ベルトルトが控えめに肯定して苦笑いしていると、ライナーが会話に割って入る。

「成長が早いから服の袖が足りなくなってるな。アニ、お前身長分けてもらったらどうだ?」

ライナーにからかわれたアニは、ジロリと忌々しげな視線を向けていた。
ライナーがアニに喧嘩を売っているのも気になりつつも、ベルトルトが寒そうにしているのが心配だ。
じっと彼の袖が足りなくなってきている腕を見ていると、自然に口から考えが零れていた。

「あ!ベルトルト、暖めてあげる!」

いいことを思いついた、といわんばかりに、にぱっと満面の笑みで彼の手首を握り締めた。

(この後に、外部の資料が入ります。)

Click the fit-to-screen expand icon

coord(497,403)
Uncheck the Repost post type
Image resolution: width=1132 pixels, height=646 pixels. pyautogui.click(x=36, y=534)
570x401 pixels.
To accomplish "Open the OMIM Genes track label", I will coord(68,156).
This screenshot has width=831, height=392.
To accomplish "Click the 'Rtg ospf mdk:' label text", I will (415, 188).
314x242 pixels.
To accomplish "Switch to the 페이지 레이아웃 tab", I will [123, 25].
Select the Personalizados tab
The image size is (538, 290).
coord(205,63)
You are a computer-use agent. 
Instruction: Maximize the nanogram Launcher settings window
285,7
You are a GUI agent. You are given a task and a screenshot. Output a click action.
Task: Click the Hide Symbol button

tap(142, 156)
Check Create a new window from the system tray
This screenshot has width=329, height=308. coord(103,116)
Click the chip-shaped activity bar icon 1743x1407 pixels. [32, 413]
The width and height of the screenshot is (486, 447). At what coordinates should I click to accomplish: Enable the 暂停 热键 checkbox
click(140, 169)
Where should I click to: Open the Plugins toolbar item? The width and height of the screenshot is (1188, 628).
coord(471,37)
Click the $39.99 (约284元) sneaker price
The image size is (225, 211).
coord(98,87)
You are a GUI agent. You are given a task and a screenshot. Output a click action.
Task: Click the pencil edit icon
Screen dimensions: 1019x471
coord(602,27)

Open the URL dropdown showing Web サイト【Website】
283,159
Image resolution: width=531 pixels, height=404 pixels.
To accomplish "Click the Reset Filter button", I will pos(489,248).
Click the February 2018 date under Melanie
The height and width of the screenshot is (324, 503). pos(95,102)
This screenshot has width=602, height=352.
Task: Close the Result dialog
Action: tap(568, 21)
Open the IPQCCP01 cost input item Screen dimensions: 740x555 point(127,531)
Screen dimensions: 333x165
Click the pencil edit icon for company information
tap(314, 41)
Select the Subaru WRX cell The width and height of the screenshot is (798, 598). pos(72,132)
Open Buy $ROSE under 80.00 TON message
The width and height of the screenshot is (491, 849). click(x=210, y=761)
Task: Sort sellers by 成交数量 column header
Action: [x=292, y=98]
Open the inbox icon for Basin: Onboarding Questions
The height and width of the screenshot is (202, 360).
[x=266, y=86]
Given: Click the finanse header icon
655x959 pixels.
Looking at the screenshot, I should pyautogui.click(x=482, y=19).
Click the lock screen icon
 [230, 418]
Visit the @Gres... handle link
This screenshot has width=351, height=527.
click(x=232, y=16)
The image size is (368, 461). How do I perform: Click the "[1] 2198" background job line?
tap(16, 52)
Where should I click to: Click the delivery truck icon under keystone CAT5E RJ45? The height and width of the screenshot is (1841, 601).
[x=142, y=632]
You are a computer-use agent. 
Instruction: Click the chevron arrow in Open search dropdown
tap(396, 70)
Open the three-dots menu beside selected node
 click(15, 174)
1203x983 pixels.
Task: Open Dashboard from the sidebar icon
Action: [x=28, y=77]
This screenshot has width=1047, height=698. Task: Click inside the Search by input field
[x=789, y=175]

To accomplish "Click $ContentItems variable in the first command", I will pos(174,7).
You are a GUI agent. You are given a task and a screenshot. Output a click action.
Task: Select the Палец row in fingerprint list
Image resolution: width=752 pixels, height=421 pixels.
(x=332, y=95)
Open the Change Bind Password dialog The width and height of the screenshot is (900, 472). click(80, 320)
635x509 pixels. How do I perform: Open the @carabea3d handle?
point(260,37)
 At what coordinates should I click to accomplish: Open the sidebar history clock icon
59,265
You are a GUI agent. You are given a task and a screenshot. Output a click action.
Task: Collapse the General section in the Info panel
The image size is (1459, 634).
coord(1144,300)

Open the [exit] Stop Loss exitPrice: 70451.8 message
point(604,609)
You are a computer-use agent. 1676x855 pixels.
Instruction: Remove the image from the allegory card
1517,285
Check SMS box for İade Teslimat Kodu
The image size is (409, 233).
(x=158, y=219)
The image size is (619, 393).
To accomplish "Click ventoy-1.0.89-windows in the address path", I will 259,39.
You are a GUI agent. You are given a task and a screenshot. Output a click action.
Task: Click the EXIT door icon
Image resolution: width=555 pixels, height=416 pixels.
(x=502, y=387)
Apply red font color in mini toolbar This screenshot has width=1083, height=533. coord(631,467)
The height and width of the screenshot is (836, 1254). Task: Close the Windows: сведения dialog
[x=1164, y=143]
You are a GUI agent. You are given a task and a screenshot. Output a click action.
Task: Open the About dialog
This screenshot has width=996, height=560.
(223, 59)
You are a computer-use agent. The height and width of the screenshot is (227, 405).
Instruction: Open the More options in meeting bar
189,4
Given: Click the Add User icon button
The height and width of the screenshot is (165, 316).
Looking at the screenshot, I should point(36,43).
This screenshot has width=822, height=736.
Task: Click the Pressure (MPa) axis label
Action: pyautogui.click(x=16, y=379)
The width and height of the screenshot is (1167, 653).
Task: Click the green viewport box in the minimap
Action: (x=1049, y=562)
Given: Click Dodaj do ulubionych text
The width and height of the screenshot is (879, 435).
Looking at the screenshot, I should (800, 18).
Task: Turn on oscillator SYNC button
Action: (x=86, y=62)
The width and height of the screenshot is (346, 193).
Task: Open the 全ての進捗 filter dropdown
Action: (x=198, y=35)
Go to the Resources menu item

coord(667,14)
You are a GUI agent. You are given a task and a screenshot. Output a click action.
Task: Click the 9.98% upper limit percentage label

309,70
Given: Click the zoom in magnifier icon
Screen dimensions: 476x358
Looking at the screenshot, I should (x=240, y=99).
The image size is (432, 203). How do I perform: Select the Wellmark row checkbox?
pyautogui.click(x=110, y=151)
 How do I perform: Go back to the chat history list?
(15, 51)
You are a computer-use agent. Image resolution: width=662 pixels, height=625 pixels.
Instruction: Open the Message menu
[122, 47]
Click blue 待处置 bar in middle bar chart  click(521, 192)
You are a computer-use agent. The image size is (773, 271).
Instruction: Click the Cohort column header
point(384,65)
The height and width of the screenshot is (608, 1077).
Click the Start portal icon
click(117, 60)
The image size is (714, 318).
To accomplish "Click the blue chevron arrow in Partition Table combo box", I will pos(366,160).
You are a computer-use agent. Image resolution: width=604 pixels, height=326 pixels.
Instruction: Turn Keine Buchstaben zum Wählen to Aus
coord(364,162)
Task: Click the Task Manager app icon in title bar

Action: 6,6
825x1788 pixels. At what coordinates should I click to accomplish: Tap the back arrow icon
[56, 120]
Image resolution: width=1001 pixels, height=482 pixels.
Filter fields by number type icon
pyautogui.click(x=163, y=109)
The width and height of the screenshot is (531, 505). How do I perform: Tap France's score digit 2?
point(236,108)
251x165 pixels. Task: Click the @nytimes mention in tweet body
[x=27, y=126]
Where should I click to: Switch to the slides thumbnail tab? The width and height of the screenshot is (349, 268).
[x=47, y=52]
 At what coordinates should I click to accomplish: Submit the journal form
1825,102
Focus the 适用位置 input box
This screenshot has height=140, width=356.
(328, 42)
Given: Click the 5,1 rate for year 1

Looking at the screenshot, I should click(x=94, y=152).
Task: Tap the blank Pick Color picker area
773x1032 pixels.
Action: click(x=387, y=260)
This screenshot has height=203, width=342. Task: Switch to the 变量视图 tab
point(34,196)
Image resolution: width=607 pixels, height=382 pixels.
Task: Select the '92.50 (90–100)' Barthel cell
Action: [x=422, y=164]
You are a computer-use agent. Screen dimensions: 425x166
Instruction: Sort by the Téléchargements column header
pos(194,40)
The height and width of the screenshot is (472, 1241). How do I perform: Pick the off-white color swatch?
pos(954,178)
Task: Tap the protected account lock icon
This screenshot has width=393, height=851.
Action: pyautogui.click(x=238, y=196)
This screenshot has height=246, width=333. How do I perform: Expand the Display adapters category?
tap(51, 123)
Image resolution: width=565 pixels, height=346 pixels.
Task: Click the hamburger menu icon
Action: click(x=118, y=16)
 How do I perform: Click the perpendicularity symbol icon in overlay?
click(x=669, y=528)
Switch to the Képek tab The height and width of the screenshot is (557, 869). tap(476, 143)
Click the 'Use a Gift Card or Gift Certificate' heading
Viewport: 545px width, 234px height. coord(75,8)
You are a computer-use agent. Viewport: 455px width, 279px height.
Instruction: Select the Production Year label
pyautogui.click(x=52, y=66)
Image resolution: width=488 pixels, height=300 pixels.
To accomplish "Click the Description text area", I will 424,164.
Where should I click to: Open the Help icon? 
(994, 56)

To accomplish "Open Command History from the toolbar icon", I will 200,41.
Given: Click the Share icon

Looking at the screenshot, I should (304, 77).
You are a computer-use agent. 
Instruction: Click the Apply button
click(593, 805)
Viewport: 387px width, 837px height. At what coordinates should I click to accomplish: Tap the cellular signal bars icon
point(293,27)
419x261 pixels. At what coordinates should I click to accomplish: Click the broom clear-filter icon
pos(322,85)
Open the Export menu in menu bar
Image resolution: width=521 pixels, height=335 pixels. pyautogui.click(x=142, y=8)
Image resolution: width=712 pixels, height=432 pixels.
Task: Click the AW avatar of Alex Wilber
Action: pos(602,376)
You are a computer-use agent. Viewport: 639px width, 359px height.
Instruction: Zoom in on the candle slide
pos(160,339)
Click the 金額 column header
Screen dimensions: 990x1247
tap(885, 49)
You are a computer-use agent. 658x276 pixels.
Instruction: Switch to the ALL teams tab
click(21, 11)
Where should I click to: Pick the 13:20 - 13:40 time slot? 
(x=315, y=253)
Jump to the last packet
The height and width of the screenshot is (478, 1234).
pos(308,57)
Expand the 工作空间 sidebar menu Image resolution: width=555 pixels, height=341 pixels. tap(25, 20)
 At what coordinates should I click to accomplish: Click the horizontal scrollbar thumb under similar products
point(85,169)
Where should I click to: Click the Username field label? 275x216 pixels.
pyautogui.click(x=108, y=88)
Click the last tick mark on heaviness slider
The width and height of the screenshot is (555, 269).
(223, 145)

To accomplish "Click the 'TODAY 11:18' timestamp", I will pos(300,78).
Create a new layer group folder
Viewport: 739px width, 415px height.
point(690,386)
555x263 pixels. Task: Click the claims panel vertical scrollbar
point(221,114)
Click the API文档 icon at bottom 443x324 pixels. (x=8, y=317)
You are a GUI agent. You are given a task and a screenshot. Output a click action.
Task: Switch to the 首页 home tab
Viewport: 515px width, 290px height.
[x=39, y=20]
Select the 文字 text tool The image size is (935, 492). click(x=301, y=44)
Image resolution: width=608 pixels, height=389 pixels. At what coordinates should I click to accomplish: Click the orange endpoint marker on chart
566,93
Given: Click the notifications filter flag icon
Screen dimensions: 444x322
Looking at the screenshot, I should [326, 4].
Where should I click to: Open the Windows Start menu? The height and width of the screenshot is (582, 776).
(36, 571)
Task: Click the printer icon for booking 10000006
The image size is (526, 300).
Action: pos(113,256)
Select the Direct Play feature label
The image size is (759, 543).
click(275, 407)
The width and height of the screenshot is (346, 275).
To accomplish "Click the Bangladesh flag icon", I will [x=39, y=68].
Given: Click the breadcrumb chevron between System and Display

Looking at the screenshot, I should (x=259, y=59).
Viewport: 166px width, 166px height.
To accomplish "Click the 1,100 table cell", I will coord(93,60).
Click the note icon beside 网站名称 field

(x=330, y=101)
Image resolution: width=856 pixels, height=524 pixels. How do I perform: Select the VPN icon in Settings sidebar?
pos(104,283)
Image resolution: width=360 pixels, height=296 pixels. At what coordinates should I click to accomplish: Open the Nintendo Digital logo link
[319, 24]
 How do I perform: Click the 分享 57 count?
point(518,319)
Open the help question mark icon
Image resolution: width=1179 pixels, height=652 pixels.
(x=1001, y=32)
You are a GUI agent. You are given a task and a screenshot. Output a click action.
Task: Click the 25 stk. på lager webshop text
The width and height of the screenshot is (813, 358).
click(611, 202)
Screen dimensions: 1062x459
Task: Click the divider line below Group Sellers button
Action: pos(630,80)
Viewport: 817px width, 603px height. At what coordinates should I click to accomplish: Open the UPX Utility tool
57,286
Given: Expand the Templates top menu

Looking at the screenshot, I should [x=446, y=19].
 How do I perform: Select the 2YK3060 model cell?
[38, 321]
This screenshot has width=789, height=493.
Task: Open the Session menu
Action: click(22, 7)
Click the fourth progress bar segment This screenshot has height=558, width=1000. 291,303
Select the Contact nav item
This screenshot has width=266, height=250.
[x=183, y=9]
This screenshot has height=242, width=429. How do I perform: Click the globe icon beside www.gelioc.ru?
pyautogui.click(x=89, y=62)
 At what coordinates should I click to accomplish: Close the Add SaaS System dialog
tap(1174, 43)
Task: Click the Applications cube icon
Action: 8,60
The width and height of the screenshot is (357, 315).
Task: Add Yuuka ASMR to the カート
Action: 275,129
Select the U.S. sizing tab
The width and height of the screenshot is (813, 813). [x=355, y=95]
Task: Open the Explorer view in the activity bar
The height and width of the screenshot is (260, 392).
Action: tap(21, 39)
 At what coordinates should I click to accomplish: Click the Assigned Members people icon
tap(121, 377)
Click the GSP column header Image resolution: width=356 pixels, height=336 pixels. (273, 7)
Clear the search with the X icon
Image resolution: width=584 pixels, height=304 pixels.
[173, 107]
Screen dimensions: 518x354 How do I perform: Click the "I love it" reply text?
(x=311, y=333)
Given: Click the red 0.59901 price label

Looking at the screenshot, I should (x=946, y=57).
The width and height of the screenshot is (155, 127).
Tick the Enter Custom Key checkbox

ナマエの可愛らしい手が手首を包んで優しい体温を分けてくれる。
同じように開拓作業に勤しんでいるはずなのにも関わらず、彼女の手の平は僕やライナーと違って柔らかい。
きゅ、と握り締めている指先が、心地いい手の平をぴったりとくっつけてくれている。
じんわりと温度が伝わってきて、次第に二人の温度差がなくなってきて、まるで融けていくみたいだった。

手元をじっと眺めていると、ふいに意識が引っ張られるように彼女の顔へと視線が持ち上がる。
ぱちり、と視線が合って、鼓動が跳ねた。
とくとく、と小刻みに刻むそれがくすぐったい。
僕と目の合った彼女は、はにかむみたいに口角を上げて口を開く。

「ね、暖かい?」

「…うん」

僕のたったひとことで、幸せそうに嬉しそうに満面の笑みを浮かべる彼女が、太陽みたいに暖かかった。